La prohibición de acumular tierras para no explotar o cultivar a medias, mientras se valorizan y no pagan impuestos, viene desde 1936. A la luz de la función social de la propiedad, toda la legislación agraria hasta hoy consagra la extinción de dominio para lotes de engorde y predios inadecuadamente explotados. Y expropiación con indemnización, por razones de utilidad pública o de interés social. No se buscó en el 36 cambiar la estructura de propiedad agraria; antes bien, se quiso fortalecer la propiedad privada mediante titulación.

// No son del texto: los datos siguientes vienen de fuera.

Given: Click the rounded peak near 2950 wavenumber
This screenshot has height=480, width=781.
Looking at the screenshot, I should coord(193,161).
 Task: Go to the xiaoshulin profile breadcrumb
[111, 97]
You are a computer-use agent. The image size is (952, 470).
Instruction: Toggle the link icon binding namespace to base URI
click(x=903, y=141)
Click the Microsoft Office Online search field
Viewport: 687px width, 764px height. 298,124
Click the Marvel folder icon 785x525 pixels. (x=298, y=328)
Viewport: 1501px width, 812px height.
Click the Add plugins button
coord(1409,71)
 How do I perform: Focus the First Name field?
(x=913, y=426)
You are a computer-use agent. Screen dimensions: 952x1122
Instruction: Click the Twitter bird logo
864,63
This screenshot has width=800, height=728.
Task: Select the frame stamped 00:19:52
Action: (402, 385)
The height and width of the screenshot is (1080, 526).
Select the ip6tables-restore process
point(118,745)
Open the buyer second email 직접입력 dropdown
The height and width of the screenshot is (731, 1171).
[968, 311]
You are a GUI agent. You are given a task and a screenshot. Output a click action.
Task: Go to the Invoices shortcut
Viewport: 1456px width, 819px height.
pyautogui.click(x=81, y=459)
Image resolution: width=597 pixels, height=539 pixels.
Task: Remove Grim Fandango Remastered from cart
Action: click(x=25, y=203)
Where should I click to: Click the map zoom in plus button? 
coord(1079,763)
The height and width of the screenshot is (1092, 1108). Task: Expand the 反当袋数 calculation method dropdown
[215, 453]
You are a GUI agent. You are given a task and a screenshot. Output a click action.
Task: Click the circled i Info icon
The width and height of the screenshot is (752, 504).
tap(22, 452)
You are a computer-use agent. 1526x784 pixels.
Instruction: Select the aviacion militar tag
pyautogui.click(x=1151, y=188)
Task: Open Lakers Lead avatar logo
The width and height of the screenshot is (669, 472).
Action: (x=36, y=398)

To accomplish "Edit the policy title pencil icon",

Modestísimo alcance que se repite hoy, si se comparan estas iniciativas con las muy liberales reformas agrarias que Europa ejecutó con incautación directa del latifundio y su repartición entre el cultivador medio y el pequeño.
En su tortuosa concertación con los gremios del agro, aceptaría el Gobierno como legal la acumulación de baldíos antes de 1994. Y, además, esos predios sólo configurarían acumulación indebida si el Registro lo hubiese consignado por escrito. Naturalmente, casi ninguna escritura habrá incorporado la nota, y no podrá argumentarse ilegalidad. Será vía expedita para fomentar el acaparamiento y perdonar el robo de las tierras reservadas por la Constitución al campesino que las necesita.
Como van las cosas, en el proyecto que el Gobierno negocia no quedaría espacio para la agricultura campesina. Ni la concentración servirá siempre a proyectos productivos sino a la especulación con la tierra, bien protegida por las armas y por un remedo de catastro rural que no obliga con impuestos. Aboga Alejandro Reyes por “garantizar la propiedad de tierras legales, no de las ilegales”. También se ha dicho que el último recurso para asegurar una reforma rural capaz de desactivar la causa mayor de la guerra será la movilización social y política de todos los demócratas contra la codicia desbordada de quienes llevan siglos haciendo lo que les da la gana.